Collected data entries
* * *

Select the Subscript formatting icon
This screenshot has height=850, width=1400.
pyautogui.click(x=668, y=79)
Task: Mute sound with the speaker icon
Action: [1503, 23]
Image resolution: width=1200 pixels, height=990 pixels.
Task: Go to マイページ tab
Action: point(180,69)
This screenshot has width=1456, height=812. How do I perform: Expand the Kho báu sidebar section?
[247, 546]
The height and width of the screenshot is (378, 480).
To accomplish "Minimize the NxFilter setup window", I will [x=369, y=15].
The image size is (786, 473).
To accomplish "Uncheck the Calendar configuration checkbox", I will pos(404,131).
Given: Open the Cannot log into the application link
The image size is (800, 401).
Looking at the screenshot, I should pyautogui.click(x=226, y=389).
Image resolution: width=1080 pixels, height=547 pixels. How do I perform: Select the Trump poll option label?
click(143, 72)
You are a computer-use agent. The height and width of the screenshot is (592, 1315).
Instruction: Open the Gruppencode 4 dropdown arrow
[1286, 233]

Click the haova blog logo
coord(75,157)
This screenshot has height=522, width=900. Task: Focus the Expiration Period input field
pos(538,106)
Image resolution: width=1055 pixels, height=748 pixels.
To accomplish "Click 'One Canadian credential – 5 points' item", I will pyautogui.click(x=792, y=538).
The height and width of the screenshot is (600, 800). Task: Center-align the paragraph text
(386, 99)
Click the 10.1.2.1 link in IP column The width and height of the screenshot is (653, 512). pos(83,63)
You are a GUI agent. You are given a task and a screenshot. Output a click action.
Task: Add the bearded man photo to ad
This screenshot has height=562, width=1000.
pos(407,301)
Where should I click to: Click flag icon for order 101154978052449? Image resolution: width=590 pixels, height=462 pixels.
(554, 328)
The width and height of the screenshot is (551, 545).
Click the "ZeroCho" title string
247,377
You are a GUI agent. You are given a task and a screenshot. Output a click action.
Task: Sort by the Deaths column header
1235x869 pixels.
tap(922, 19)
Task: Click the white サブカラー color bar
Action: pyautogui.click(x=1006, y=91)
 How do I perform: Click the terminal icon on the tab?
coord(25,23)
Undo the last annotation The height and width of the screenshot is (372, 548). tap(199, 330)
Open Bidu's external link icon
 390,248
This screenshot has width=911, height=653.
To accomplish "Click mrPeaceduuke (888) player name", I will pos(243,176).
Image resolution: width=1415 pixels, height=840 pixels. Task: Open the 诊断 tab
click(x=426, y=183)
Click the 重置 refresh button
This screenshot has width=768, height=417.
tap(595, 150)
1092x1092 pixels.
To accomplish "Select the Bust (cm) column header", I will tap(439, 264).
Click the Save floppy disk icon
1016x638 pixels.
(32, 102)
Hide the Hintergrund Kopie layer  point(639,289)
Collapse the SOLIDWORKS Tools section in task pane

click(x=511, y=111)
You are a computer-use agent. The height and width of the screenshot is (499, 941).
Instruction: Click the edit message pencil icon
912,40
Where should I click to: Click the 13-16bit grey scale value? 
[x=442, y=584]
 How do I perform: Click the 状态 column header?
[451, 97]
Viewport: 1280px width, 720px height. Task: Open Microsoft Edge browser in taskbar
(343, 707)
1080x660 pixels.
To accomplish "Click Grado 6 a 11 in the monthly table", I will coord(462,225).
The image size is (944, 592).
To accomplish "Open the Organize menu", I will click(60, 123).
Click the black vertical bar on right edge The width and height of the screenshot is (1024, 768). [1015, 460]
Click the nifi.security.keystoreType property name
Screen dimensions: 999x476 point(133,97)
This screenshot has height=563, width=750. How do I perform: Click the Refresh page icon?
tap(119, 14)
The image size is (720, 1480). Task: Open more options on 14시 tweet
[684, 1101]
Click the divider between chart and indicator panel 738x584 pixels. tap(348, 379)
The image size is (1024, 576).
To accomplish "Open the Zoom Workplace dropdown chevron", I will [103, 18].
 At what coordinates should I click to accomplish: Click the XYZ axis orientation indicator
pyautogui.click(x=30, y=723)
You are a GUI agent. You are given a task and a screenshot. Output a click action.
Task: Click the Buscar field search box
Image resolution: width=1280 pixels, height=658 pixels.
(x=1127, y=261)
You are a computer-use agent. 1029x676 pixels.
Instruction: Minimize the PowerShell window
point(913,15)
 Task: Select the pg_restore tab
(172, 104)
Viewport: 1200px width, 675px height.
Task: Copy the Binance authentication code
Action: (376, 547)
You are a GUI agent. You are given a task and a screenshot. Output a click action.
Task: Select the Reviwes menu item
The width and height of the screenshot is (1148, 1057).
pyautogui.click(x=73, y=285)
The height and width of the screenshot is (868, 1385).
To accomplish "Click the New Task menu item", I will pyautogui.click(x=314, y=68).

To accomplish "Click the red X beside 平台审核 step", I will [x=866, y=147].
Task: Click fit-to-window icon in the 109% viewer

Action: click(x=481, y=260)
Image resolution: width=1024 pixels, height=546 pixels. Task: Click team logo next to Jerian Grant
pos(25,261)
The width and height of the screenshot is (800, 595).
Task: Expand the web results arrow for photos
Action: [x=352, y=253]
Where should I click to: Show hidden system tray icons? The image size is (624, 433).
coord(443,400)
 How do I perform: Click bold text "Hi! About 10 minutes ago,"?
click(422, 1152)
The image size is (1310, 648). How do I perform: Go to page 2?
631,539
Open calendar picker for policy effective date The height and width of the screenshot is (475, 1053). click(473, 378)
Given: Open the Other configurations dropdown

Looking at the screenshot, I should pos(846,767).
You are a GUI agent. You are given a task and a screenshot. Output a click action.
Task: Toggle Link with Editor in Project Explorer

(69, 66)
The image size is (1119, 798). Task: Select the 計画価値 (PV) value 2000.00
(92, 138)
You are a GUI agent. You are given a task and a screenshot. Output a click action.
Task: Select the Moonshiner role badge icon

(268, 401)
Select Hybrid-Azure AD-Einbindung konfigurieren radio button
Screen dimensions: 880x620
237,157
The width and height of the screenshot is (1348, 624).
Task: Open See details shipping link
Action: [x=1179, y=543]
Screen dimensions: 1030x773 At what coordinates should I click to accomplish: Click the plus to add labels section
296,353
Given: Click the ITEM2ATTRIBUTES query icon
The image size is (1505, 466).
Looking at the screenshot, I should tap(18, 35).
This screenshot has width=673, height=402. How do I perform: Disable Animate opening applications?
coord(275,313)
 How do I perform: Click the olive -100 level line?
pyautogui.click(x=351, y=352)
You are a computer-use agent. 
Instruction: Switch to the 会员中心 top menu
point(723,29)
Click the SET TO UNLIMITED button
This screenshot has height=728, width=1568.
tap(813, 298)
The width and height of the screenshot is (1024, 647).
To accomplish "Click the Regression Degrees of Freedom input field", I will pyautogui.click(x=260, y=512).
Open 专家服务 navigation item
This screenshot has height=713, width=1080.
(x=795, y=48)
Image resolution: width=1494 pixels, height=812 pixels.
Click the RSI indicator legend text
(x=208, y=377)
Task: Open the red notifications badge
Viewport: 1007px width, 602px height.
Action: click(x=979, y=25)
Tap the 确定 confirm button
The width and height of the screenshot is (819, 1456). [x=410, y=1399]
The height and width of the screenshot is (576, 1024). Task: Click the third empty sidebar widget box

* * *

Task objective>
Print all the data exactly as shown above.

Your solution>
Select the Subscript formatting icon
This screenshot has height=850, width=1400.
pyautogui.click(x=668, y=79)
Task: Mute sound with the speaker icon
Action: [1503, 23]
Image resolution: width=1200 pixels, height=990 pixels.
Task: Go to マイページ tab
Action: point(180,69)
This screenshot has width=1456, height=812. How do I perform: Expand the Kho báu sidebar section?
[247, 546]
The height and width of the screenshot is (378, 480).
To accomplish "Minimize the NxFilter setup window", I will [x=369, y=15].
The image size is (786, 473).
To accomplish "Uncheck the Calendar configuration checkbox", I will pos(404,131).
Given: Open the Cannot log into the application link
The image size is (800, 401).
Looking at the screenshot, I should pyautogui.click(x=226, y=389).
Image resolution: width=1080 pixels, height=547 pixels. How do I perform: Select the Trump poll option label?
click(143, 72)
You are a computer-use agent. The height and width of the screenshot is (592, 1315).
Instruction: Open the Gruppencode 4 dropdown arrow
[1286, 233]

Click the haova blog logo
coord(75,157)
This screenshot has height=522, width=900. Task: Focus the Expiration Period input field
pos(538,106)
Image resolution: width=1055 pixels, height=748 pixels.
To accomplish "Click 'One Canadian credential – 5 points' item", I will pyautogui.click(x=792, y=538).
The height and width of the screenshot is (600, 800). Task: Center-align the paragraph text
(386, 99)
Click the 10.1.2.1 link in IP column The width and height of the screenshot is (653, 512). pos(83,63)
You are a GUI agent. You are given a task and a screenshot. Output a click action.
Task: Add the bearded man photo to ad
This screenshot has height=562, width=1000.
pos(407,301)
Where should I click to: Click flag icon for order 101154978052449? Image resolution: width=590 pixels, height=462 pixels.
(554, 328)
The width and height of the screenshot is (551, 545).
Click the "ZeroCho" title string
247,377
You are a GUI agent. You are given a task and a screenshot. Output a click action.
Task: Sort by the Deaths column header
1235x869 pixels.
tap(922, 19)
Task: Click the white サブカラー color bar
Action: pyautogui.click(x=1006, y=91)
 How do I perform: Click the terminal icon on the tab?
coord(25,23)
Undo the last annotation The height and width of the screenshot is (372, 548). tap(199, 330)
Open Bidu's external link icon
 390,248
This screenshot has width=911, height=653.
To accomplish "Click mrPeaceduuke (888) player name", I will pos(243,176).
Image resolution: width=1415 pixels, height=840 pixels. Task: Open the 诊断 tab
click(x=426, y=183)
Click the 重置 refresh button
This screenshot has width=768, height=417.
tap(595, 150)
1092x1092 pixels.
To accomplish "Select the Bust (cm) column header", I will tap(439, 264).
Click the Save floppy disk icon
1016x638 pixels.
(32, 102)
Hide the Hintergrund Kopie layer  point(639,289)
Collapse the SOLIDWORKS Tools section in task pane

click(x=511, y=111)
You are a computer-use agent. The height and width of the screenshot is (499, 941).
Instruction: Click the edit message pencil icon
912,40
Where should I click to: Click the 13-16bit grey scale value? 
[x=442, y=584]
 How do I perform: Click the 状态 column header?
[451, 97]
Viewport: 1280px width, 720px height. Task: Open Microsoft Edge browser in taskbar
(343, 707)
1080x660 pixels.
To accomplish "Click Grado 6 a 11 in the monthly table", I will coord(462,225).
The image size is (944, 592).
To accomplish "Open the Organize menu", I will click(60, 123).
Click the black vertical bar on right edge The width and height of the screenshot is (1024, 768). [1015, 460]
Click the nifi.security.keystoreType property name
Screen dimensions: 999x476 point(133,97)
This screenshot has height=563, width=750. How do I perform: Click the Refresh page icon?
tap(119, 14)
The image size is (720, 1480). Task: Open more options on 14시 tweet
[684, 1101]
Click the divider between chart and indicator panel 738x584 pixels. tap(348, 379)
The image size is (1024, 576).
To accomplish "Open the Zoom Workplace dropdown chevron", I will [103, 18].
 At what coordinates should I click to accomplish: Click the XYZ axis orientation indicator
pyautogui.click(x=30, y=723)
You are a GUI agent. You are given a task and a screenshot. Output a click action.
Task: Click the Buscar field search box
Image resolution: width=1280 pixels, height=658 pixels.
(x=1127, y=261)
You are a computer-use agent. 1029x676 pixels.
Instruction: Minimize the PowerShell window
point(913,15)
 Task: Select the pg_restore tab
(172, 104)
Viewport: 1200px width, 675px height.
Task: Copy the Binance authentication code
Action: (376, 547)
You are a GUI agent. You are given a task and a screenshot. Output a click action.
Task: Select the Reviwes menu item
The width and height of the screenshot is (1148, 1057).
pyautogui.click(x=73, y=285)
The height and width of the screenshot is (868, 1385).
To accomplish "Click the New Task menu item", I will pyautogui.click(x=314, y=68).

To accomplish "Click the red X beside 平台审核 step", I will [x=866, y=147].
Task: Click fit-to-window icon in the 109% viewer

Action: click(x=481, y=260)
Image resolution: width=1024 pixels, height=546 pixels. Task: Click team logo next to Jerian Grant
pos(25,261)
The width and height of the screenshot is (800, 595).
Task: Expand the web results arrow for photos
Action: [x=352, y=253]
Where should I click to: Show hidden system tray icons? The image size is (624, 433).
coord(443,400)
 How do I perform: Click bold text "Hi! About 10 minutes ago,"?
click(422, 1152)
The image size is (1310, 648). How do I perform: Go to page 2?
631,539
Open calendar picker for policy effective date The height and width of the screenshot is (475, 1053). click(473, 378)
Given: Open the Other configurations dropdown

Looking at the screenshot, I should pos(846,767).
You are a GUI agent. You are given a task and a screenshot. Output a click action.
Task: Toggle Link with Editor in Project Explorer

(69, 66)
The image size is (1119, 798). Task: Select the 計画価値 (PV) value 2000.00
(92, 138)
You are a GUI agent. You are given a task and a screenshot. Output a click action.
Task: Select the Moonshiner role badge icon

(268, 401)
Select Hybrid-Azure AD-Einbindung konfigurieren radio button
Screen dimensions: 880x620
237,157
The width and height of the screenshot is (1348, 624).
Task: Open See details shipping link
Action: [x=1179, y=543]
Screen dimensions: 1030x773 At what coordinates should I click to accomplish: Click the plus to add labels section
296,353
Given: Click the ITEM2ATTRIBUTES query icon
The image size is (1505, 466).
Looking at the screenshot, I should tap(18, 35).
This screenshot has width=673, height=402. How do I perform: Disable Animate opening applications?
coord(275,313)
 How do I perform: Click the olive -100 level line?
pyautogui.click(x=351, y=352)
You are a computer-use agent. 
Instruction: Switch to the 会员中心 top menu
point(723,29)
Click the SET TO UNLIMITED button
This screenshot has height=728, width=1568.
tap(813, 298)
The width and height of the screenshot is (1024, 647).
To accomplish "Click the Regression Degrees of Freedom input field", I will pyautogui.click(x=260, y=512).
Open 专家服务 navigation item
This screenshot has height=713, width=1080.
(x=795, y=48)
Image resolution: width=1494 pixels, height=812 pixels.
Click the RSI indicator legend text
(x=208, y=377)
Task: Open the red notifications badge
Viewport: 1007px width, 602px height.
Action: click(x=979, y=25)
Tap the 确定 confirm button
The width and height of the screenshot is (819, 1456). [x=410, y=1399]
The height and width of the screenshot is (576, 1024). Task: Click the third empty sidebar widget box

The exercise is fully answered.